Data map

The Data Map window allows columns from a Data Connection, such as a database or spreadsheet, to be mapped to Variables in a Bayesian network or Dynamic Bayesian network.

Data map

Data

The Data tab corresponds to Data selected in the Data Tables window. If no Data table was selected, the tab will be disabled.

An additional tab switches between mapping Variables and defining Information Columns.

Temporal Data

The Temporal Data tab corresponds to Temporal Data selected in the Data Tables window. If no Temporal Data table was selected, the tab will be disabled.

An additional tab switches between mapping Variables and defining Information Columns.

Variable Map

Variables can be mapped to Database columns, by changing the Database Column drop down. When the window opens Variables are automatically mapped to Database columns with the same name. If there are a large number of Variables the Search Box can be used to filter the list of Variables.

To clear a mapping for a Variable, click the Clear button in the list, or to clear all mappings on the selected tab click the Clear button on the toolbar.

State Not Found

When mapping variables to data columns there is an option called State Not Found which determines the action to take when a value in the database does not match the state of a discrete variable. By default an error is raised, however when this option is set to Missing Value the value that does not match is treated as missing.

This is useful when a network is trained on one data set, and then predictions are made on another which contains values that were not present in the training data set. For example during training a variable Country might include {United States, United Kingdom}. When the network is then tested on unseen data or deployed to make predictions on live data we might encounter a new value for Country such as {Japan}. Setting the State not found option to Missing Value will treat {Japan} as a missing value.

If these previously unseen values become common in the data then it might be wise to retrain the network on the new data.

Information Columns

Information columns are database columns that provide useful information, but are not mapped to any Variables.
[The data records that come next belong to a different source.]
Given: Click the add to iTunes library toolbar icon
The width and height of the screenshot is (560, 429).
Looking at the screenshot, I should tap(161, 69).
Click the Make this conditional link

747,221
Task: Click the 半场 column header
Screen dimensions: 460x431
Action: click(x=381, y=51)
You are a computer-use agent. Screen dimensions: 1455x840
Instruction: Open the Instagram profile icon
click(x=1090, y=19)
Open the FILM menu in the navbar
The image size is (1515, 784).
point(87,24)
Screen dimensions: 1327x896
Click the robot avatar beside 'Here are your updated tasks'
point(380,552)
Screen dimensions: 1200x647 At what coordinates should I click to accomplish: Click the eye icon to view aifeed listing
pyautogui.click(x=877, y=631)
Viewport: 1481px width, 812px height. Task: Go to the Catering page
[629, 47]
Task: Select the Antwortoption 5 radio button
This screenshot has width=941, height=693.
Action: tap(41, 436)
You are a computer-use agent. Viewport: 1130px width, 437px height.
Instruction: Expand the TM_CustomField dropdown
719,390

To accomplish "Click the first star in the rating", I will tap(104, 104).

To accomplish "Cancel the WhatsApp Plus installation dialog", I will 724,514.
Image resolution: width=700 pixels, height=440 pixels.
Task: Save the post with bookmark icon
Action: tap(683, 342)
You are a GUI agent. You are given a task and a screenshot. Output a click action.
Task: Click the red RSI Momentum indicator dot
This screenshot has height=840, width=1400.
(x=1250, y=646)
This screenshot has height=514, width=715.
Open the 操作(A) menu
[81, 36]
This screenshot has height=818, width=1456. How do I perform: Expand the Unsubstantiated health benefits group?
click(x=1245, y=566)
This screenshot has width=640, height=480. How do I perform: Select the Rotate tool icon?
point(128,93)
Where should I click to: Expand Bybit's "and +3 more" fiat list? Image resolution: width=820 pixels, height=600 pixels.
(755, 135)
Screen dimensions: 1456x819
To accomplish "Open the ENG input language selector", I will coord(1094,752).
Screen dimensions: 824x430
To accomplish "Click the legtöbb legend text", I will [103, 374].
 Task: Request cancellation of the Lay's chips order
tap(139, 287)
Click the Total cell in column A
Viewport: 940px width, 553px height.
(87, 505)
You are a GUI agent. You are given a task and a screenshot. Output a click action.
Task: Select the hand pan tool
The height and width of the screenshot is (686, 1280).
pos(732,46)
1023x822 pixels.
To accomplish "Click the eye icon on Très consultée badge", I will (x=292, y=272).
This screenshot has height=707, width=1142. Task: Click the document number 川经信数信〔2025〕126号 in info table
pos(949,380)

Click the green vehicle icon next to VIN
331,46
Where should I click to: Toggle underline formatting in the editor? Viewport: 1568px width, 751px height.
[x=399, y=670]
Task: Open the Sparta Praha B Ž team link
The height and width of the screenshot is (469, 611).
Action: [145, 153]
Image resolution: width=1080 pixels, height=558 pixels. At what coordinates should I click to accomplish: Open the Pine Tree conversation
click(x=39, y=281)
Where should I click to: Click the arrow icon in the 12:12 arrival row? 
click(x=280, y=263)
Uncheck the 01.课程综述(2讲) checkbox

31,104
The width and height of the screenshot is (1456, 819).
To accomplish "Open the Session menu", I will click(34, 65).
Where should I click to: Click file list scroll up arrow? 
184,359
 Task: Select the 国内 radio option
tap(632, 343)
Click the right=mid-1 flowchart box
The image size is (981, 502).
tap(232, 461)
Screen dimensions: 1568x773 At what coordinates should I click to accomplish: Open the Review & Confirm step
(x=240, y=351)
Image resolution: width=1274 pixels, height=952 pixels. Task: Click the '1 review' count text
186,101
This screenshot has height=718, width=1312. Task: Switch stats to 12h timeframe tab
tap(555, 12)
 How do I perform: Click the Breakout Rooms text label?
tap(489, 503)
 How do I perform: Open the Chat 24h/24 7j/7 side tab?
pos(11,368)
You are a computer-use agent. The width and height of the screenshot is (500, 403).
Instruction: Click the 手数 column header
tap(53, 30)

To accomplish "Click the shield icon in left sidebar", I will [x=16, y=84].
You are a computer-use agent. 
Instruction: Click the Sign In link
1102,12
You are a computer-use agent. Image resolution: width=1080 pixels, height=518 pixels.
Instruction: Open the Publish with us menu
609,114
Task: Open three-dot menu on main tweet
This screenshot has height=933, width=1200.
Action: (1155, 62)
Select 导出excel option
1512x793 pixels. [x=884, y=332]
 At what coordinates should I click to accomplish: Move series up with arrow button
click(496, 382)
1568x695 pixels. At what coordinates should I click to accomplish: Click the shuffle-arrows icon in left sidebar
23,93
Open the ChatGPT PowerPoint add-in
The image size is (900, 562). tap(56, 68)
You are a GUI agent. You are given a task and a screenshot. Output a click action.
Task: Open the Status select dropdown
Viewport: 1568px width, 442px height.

The Data Map window will attempt to auto detect whether an information column is discrete or continuous. This can be changed in the data map window, and persisted using the Save button. The distinction between discrete and continuous is important when charting and performing other analyses.

NOTE

The Information tab is only enabled when information columns are relevant to the current operation. For example the Information tab is enabled when loading data into Data Explorer but not for Parameter learning.

Case Id Column

A Case Id Column can be used for the following:

Case Ids are optional if:

A Case Id Column can be of any comparable type, such as an Integer, Date, Time, Double, etc...

Cross validation

Cross validation is used by certain algorithms in Bayes Server to determine the best structure of a network, such as which links to add, or the number of latent states to include.

As illustrated in the image below, cross validation splits a data set D into a number of partitions. For each partition p, we build a model on (D excluding p) and test on p. Once we have done this for each partition, we have obtained test statistics across the entire data set as if that data were unseen. This provides a robust way to determine the efficacy of competing structures.

In the Bayes Server User Interface, a partition column is required to specify which partition a row falls into, whereas in the API the partitions can be specified more flexibly using code.

Cross validation

Partition Column

For algorithms that perform Cross validation a partition column is required.

NOTE

For example, some structural learning algorithms, and the Cluster count algorithm require a partition column.

Cross validation splits a dataset into a number of partitions. The partition column is used to determine which partition each record (case) belongs to.

A partition column can contain any of the following:

An example of using a unique id column is shown below.

Partition X Y
1 2.34 5.43
2 3.43 6.21
3 45.4 23.2
4 -2.4 4.7
5 -3.23 -2.1
6 12.3 14.6
... ... ...
400 8.22 2.4
401 6.21 1.4
402 4.2 12.3
403 -6.2 5.7
... ... ...

Weight Column

The Weight Column is optional, and allows a support/probability (or any positive value) to be associated with a case.

This is often used when a dataset contains large numbers of duplicate rows. Duplicate rows can be replaced with a single row and an associated weight, which is the number of times the row was duplicated in the original dataset.

A weight column need not contain whole numbers. It could, for example, contain a probability to be associated with a particular case. This might be useful when you want to give more weight to certain cases than others.

NOTE

When using a weight column, the log-likelihood for each case will be adjusted by the weight. This will be noticeable in the log-likelihood statistic output when performing a Batch query or during Parameter learning.

Time Column

The Time Column must be specified when Temporal Data is present. It defines the order of Temporal/Time Series values. There are two ways the Time Column can be specified:

Value Type

The Value Type associated with a Variable Map, defines the type of data to expect.

Saving and Loading Data Maps

A Data Map can be saved to a DataMap file, by clicking the Save button.

A saved file can subsequently be loaded by clicking the Load button, or via the Recent list tab.